9 Oct /14

Kimchi

Kimchi – Word of the day - EVS Translations
Kimchi – Word of the day – EVS Translations

Today is Korean Alphabet Day celebrating the invention of the Korean alphabet in 1446.

It is a language spoken by some 80 million people. The nucleus of the vocabulary is local Korean words. Of the words used in the country, some 5% of them come from English. However, this borrowing does not go the other way.

The Oxford English Dictionary cites only 15 words based on Korean which are used in English. Relevant to today is of course hangul – the Korean phonetic alphabet. Other words are the won (currency) and the tae kwon do – the martial arts system.

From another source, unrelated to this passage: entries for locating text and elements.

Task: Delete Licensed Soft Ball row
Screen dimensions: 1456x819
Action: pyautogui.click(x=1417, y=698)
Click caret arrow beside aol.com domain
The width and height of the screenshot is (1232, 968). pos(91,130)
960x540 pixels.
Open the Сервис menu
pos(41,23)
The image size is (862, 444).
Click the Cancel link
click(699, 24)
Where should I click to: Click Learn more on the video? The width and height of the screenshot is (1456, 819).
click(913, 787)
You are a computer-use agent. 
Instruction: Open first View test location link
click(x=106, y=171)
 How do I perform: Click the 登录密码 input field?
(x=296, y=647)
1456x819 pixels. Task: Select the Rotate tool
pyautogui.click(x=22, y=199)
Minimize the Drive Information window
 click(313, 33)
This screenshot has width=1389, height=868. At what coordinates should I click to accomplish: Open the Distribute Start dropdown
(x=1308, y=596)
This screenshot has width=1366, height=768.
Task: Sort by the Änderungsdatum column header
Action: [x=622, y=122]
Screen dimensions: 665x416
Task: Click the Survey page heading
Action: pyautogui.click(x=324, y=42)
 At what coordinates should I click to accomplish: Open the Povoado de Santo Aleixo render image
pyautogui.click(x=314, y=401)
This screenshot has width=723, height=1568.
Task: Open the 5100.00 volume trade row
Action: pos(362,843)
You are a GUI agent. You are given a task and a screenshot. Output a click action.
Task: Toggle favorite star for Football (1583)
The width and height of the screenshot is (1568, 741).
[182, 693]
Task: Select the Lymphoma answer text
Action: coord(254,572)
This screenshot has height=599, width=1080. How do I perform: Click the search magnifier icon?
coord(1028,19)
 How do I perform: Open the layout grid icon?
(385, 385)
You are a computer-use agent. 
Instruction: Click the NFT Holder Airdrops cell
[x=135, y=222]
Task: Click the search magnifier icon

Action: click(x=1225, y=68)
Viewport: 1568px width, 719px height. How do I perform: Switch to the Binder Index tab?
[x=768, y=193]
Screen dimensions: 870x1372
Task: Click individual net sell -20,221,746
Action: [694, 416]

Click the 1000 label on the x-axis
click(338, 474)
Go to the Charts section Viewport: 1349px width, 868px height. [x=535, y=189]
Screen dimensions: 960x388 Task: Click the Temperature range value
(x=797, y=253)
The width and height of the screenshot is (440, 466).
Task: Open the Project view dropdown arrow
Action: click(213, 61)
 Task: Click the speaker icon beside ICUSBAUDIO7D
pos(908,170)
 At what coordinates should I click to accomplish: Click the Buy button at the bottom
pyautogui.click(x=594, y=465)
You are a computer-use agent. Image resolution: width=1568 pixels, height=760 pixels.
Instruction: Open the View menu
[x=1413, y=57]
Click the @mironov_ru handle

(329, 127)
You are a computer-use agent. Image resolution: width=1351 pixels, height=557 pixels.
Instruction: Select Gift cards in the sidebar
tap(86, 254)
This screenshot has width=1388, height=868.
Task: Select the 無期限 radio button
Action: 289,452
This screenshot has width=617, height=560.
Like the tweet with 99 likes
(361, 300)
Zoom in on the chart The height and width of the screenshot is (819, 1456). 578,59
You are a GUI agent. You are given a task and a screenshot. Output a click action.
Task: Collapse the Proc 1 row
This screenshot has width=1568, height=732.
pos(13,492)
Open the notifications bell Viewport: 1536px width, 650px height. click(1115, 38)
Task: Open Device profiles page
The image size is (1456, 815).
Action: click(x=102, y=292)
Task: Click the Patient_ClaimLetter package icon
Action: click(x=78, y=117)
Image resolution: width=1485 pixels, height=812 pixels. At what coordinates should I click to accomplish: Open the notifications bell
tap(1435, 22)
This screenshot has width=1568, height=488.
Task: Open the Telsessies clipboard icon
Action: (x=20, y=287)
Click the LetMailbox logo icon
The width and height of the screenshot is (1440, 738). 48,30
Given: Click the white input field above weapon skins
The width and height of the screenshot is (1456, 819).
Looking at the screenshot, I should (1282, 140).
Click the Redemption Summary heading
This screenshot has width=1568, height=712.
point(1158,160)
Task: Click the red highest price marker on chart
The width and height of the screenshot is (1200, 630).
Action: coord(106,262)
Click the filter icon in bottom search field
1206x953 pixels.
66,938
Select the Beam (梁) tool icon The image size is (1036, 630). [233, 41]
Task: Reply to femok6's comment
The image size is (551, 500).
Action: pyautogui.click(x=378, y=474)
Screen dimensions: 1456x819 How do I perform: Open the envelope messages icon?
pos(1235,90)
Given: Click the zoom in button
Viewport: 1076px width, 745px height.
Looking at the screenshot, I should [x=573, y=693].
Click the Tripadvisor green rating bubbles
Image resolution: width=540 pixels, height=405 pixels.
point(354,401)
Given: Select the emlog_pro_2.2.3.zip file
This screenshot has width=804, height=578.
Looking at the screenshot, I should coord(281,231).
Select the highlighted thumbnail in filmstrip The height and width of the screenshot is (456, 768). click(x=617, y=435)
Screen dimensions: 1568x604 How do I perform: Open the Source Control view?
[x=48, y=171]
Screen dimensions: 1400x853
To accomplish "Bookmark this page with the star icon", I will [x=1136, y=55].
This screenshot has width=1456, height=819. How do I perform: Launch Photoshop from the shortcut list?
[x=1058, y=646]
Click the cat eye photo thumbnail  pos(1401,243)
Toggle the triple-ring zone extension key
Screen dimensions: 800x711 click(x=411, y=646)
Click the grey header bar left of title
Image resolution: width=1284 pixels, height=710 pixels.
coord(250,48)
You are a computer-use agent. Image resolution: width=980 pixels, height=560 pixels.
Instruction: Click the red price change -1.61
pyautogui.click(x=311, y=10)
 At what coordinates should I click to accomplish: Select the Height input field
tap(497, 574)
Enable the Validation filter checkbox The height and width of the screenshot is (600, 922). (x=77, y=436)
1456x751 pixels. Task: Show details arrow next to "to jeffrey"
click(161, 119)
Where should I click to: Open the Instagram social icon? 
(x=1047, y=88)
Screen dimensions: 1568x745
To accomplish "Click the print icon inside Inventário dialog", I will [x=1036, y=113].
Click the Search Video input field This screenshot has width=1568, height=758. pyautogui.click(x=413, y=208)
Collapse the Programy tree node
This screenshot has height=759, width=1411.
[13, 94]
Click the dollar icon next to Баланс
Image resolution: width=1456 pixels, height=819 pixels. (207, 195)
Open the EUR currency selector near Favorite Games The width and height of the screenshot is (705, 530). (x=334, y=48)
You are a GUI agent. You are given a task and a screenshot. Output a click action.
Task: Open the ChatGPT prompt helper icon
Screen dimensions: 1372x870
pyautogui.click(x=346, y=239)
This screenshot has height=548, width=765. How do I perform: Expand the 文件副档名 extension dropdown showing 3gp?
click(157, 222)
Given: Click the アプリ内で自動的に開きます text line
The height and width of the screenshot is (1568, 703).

Over centuries Korea was virtually unknown to the West. Diplomatic relations were opened up with Great Britain only in 1884.

Kimchi

Being unknown also relates to food. One of the most common Korean words used in English relates to something to eat – kimchi. This is consumed in great quantities in Korea – on average 18 kilograms per person per year. But what is kimchi? What does it consist of? The best place to go it the Kimchi Field Museum in Seoul. This museum documents the 187 varieties of the dish, provides tastings, cooking courses and shows the development of kimchi over time. Key ingredients are cabbage, spring onion and cucumber.

Isabella Bird

This was first recorded by Isabella Bird – a nineteenth century English woman who travelled extensively. She also wrote about what she had experienced with books on America, China, Japan, Israel, Iran, Malaysia, Australia and also Korea. In her book Korean and her Neighbours which came out in 1898. Her book of some 450 pages is one of the first which sees Korean with English eyes. She mentions kimchi three times, defining it as “an elaborate form of sour kraut”. She is serviced kimchi by a prince and also sees it in a poor fisherman’s home.

James Gale

James Gale mentions kimchi in the same year. In his Korean Sketches he records that “we found a Korean hut, and to our delight, dined on rice and kimchi once more”. In brackets he states that kimchi tastes like pickle. Gale is the man that brought English to Korea and Korean to English speakers. He arrived in Korea from Canada in 1888 as a missionary and left after a lifetime in 1927. During this time not only did he translate the Bible into Korean, but also Korean literature into English. In addition, he published the first Korean-English dictionary and wrote an English language history of Korea.

For a foreigner it takes time to love kimchi. Blackwood’s Magazine in 1925 provides an example of the shock of a first taste for a foreigner. The writer was presented with “five different sorts of kimchi, a horrible dish made out of vegetables which have become rotten”.